Saved entries:
________

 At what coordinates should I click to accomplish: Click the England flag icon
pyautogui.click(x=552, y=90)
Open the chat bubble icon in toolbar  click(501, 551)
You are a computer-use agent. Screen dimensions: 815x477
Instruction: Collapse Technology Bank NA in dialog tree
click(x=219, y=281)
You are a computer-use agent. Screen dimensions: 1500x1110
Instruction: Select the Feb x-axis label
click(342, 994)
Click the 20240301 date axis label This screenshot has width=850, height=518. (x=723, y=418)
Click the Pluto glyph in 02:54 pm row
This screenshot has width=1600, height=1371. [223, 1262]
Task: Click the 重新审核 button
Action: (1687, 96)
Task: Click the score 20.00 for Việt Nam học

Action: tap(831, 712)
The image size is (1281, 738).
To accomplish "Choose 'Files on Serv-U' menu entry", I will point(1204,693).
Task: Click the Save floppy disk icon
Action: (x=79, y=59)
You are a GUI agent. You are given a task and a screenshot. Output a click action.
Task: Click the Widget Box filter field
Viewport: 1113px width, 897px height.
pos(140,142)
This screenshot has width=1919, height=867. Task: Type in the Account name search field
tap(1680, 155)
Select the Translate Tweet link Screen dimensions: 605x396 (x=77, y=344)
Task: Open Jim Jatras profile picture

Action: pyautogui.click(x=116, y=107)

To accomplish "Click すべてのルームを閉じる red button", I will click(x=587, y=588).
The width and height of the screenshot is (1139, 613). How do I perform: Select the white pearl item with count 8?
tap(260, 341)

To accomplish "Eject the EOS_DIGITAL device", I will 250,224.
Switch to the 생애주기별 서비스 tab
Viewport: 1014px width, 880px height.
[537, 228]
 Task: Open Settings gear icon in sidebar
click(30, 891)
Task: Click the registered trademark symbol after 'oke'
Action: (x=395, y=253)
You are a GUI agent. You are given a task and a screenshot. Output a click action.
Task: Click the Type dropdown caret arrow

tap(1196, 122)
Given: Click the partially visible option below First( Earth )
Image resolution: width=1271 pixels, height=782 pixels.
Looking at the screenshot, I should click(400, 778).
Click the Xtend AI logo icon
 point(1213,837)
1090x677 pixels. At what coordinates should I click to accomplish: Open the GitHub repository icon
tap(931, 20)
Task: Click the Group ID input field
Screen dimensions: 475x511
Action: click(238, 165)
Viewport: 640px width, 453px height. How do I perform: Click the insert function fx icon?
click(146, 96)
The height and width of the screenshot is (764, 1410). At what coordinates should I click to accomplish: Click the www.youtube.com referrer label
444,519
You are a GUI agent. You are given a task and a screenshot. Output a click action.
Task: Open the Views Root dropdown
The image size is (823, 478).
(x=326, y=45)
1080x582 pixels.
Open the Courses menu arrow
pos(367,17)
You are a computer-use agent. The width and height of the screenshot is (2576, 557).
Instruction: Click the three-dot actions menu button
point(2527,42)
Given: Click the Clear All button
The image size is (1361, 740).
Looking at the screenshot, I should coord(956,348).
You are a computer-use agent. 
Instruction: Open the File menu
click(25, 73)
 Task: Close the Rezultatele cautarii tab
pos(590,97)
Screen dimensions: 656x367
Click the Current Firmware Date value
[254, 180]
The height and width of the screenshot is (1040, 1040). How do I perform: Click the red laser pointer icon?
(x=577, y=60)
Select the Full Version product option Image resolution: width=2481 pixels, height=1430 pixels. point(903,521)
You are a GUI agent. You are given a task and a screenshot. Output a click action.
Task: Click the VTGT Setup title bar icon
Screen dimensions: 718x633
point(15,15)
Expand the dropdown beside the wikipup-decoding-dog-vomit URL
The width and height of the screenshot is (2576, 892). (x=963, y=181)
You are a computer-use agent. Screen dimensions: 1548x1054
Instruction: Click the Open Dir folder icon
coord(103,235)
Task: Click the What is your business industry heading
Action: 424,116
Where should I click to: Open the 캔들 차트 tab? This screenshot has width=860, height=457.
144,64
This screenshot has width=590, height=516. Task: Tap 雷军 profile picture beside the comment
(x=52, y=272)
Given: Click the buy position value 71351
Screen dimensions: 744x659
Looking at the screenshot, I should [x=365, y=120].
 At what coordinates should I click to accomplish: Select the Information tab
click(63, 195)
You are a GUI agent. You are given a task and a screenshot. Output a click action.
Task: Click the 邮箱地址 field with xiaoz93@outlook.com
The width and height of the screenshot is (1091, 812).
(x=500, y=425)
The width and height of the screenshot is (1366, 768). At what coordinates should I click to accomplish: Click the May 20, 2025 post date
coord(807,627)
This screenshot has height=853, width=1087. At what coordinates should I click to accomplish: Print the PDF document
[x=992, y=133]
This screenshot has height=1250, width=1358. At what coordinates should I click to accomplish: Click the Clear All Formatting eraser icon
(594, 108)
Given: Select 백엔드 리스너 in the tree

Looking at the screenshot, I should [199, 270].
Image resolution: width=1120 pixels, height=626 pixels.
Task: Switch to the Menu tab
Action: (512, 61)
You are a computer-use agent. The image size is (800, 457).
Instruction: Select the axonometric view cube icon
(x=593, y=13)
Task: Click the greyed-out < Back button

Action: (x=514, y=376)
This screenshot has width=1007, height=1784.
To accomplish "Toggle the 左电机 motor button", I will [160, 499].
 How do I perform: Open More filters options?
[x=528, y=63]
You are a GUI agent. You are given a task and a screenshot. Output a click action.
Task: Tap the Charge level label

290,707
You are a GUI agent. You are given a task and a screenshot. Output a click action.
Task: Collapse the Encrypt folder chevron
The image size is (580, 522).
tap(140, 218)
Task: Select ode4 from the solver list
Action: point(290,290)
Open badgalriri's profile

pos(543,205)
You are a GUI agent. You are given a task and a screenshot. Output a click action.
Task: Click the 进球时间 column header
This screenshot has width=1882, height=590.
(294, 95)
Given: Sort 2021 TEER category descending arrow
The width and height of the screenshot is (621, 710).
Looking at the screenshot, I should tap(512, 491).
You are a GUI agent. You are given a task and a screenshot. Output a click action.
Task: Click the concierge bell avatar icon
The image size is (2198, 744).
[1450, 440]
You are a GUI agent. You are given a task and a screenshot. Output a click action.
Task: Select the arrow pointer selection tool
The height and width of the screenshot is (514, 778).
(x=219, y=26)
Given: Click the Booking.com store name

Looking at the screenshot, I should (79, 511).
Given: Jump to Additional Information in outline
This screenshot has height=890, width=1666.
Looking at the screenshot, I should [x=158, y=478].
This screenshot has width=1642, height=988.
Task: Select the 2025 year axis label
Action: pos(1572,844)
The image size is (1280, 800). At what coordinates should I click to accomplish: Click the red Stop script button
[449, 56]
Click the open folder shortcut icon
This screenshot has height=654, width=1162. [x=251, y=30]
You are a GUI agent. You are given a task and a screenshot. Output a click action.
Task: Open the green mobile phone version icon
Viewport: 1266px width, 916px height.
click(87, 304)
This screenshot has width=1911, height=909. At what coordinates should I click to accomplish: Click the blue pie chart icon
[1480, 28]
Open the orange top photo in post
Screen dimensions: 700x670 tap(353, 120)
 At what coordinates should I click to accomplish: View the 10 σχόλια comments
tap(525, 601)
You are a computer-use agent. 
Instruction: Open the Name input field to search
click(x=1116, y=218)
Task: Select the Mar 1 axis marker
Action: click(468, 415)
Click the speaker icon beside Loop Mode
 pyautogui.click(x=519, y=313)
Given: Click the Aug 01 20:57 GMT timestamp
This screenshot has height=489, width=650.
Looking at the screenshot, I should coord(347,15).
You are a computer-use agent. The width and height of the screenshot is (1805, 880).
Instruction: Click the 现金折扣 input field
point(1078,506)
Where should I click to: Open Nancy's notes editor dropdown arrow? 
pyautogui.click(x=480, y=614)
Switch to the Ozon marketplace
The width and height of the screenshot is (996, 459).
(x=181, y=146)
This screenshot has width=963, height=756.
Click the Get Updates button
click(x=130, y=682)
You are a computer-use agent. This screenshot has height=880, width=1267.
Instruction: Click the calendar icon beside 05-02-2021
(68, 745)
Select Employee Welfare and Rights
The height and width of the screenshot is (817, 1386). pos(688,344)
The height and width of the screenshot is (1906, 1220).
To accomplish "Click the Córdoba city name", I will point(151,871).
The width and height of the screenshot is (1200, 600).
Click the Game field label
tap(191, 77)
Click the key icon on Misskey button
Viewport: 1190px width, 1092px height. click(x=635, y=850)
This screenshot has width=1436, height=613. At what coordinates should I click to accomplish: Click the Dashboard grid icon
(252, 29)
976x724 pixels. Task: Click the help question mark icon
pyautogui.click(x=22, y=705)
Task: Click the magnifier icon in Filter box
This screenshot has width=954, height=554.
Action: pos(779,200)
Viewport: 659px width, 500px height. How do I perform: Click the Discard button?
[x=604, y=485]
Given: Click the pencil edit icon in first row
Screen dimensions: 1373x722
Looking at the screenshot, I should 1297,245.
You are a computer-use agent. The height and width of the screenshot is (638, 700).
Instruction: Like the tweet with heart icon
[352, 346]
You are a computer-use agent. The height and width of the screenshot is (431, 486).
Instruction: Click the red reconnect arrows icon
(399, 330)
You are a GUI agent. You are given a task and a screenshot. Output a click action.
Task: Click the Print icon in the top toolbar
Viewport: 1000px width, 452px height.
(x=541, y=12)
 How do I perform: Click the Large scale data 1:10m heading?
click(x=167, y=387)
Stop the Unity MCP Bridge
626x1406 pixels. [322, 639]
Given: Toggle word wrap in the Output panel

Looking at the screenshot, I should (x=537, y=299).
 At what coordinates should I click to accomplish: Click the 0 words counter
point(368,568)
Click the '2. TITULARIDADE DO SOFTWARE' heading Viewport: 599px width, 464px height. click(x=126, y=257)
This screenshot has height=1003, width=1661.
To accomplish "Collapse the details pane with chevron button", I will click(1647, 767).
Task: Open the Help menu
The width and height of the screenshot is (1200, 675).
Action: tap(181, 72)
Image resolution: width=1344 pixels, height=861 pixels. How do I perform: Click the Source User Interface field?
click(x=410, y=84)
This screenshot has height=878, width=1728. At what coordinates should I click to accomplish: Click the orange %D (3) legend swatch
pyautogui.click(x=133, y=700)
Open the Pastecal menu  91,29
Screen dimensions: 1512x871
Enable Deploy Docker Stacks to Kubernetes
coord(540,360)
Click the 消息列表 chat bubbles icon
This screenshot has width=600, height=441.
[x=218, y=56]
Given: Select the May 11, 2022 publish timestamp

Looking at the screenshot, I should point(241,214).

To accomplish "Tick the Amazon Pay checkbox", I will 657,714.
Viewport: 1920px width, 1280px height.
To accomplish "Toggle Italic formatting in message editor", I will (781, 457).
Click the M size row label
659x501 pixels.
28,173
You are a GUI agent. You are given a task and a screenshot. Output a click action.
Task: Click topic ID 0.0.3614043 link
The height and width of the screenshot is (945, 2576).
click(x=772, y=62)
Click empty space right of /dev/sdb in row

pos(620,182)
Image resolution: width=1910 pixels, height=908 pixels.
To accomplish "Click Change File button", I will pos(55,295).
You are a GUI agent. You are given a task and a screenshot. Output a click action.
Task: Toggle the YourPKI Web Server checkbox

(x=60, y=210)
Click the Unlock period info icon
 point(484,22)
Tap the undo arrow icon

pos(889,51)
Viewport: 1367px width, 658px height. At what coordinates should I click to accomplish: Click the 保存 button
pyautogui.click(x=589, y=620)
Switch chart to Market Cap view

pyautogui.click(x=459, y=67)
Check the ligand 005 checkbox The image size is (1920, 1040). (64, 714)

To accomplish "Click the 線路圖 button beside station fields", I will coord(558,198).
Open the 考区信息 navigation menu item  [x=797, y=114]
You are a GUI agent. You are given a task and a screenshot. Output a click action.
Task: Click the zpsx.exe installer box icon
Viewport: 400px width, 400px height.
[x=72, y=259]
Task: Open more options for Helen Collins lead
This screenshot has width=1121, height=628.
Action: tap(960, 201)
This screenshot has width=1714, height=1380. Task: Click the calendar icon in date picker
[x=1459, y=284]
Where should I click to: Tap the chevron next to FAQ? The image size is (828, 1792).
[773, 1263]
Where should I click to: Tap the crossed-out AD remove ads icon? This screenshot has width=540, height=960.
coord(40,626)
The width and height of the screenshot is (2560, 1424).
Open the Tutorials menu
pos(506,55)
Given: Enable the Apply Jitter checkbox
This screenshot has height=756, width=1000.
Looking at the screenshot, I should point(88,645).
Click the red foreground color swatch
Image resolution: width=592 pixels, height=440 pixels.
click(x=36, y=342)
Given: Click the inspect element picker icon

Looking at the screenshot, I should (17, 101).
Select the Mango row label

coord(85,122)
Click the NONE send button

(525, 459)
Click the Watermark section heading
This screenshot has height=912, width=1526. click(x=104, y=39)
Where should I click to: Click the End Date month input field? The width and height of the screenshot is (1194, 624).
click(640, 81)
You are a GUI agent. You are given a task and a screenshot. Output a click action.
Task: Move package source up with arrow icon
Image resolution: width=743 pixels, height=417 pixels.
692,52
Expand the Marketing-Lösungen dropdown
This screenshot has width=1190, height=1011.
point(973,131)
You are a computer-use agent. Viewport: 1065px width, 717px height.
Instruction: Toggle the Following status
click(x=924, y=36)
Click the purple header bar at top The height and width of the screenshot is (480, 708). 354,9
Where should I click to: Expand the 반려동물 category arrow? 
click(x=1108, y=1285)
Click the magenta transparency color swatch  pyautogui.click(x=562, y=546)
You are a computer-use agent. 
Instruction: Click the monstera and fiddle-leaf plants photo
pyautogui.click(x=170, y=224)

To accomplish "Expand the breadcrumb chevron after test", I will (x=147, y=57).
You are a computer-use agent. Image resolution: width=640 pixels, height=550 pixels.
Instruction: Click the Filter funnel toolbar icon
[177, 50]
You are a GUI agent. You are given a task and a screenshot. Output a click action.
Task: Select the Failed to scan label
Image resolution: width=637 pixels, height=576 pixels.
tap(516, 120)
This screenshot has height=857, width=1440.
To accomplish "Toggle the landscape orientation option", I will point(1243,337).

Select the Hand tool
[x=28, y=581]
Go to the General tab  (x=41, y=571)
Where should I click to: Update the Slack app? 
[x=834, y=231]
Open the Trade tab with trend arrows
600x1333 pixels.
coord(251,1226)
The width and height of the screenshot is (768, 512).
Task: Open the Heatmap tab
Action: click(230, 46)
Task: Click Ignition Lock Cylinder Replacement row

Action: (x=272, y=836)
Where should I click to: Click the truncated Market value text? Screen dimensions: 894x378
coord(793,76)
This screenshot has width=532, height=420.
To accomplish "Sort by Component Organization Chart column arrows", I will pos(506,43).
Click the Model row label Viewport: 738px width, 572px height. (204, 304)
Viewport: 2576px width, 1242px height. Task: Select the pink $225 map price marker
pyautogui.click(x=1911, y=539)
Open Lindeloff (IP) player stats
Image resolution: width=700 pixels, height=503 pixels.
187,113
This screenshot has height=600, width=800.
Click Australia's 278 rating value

________

▶ [What to do]: Write down, word for word, the lines above from the one containing "This screenshot has width=954, height=554." through the one containing "Given: Click the pencil", both ends included.

▶ [Written answer]:
This screenshot has width=954, height=554.
Action: pos(779,200)
Viewport: 659px width, 500px height. How do I perform: Click the Discard button?
[x=604, y=485]
Given: Click the pencil edit icon in first row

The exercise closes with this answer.